We need to call these voter ID laws – voter suppression. They are a ‘solution’ seeking a problem. We don’t have a voter ID problem. yet these new laws could deny millions their right to vote. Many will be turned away from polling stations without the right ID. In discussion with a politically astute young person only this week i was shocked to know they were unaware of the new requirements. These are laws designed to reduce the turnout amongst traditionally on-Tory voters. We should all be outraged by this.

As you will have seen from previous blogs here and on my SajeImpact page I take a lot of interest in devolution and the role of local democracy. I do believe we need greater devolution and far greater powers to enable locally elected councillors deliver for their communities. Way too many decisions are still made in Whitehall. Even programmes seemingly delivered locally like the Town Deal in Loughborough are at the whim and behest of Ministers and their officials deciding what we can bid for and against what criteria.

I believe in the long run having properly functioning local government that can make locally based decisions about policy and taxation would enliven local interest in who ran the council.

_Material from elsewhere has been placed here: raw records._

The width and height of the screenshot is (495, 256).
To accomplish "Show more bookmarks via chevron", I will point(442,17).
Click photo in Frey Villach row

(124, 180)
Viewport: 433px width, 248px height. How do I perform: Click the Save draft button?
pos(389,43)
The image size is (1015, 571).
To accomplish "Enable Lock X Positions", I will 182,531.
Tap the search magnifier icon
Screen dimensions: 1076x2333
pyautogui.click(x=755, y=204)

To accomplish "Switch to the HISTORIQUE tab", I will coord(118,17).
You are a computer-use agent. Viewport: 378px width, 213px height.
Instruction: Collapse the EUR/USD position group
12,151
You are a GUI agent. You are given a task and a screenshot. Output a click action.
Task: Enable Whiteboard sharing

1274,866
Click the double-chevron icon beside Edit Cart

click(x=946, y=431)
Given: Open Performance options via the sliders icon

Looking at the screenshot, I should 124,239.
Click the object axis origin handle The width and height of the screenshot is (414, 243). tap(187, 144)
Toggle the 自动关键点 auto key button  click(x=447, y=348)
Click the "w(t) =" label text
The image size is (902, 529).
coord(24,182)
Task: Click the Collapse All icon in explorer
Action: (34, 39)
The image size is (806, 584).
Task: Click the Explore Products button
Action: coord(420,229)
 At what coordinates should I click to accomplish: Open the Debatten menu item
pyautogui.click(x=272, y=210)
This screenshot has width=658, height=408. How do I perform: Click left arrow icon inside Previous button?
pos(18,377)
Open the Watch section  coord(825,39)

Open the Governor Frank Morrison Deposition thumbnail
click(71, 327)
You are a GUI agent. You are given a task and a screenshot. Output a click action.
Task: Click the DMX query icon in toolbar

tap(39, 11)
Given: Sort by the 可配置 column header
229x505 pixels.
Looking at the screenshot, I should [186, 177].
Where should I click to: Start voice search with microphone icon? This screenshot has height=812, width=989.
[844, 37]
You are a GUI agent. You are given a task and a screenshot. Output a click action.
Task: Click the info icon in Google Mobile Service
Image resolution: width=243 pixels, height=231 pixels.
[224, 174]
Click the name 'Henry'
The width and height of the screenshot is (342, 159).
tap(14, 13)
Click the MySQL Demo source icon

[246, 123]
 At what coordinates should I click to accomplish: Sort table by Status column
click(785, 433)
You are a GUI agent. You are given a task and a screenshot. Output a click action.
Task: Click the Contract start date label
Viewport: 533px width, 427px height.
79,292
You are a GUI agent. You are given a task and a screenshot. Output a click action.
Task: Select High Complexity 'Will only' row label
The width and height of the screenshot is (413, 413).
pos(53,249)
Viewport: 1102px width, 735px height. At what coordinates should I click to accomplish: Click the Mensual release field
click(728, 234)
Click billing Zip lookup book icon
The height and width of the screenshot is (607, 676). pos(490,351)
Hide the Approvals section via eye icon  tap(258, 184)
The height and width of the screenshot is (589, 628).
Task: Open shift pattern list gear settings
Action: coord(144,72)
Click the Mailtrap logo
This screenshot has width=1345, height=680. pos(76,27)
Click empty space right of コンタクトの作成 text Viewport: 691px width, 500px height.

It would also in the long run increase the quality of people putting themselves forward as candidates. It would eventually drive up turnout at elections and hopefully lead to greater accountability of local councillors. At the moment putting your name forward as a local councillor means you have time, resources, patience. For many (including me) the time commitment v the outcomes you could achieve just don’t add up. As a Labour councillor much of the last decade will have been spent implementing Tory austerity cuts to local communities. That will have been tough.

Despite the lack of powers in comparison to other countries, which Party runs your local council WILL make a difference. Even within the limited powers and budget constraints it is possible to have a very different approach to what and how to improve the lives of residents.

So I would urge everyone to vote. And not just because it will send a ‘signal’ to the Tory government but because I believe in local community politics and accountability. I live in what is and probably will still be a Tory Ward, so it is depressing my vote doesn’t equally count. But electoral reform is for another day! Our Labour candidates have already proven their worth, and deserve our support. And I can say, because I have a postal vote, that I have already voted for them!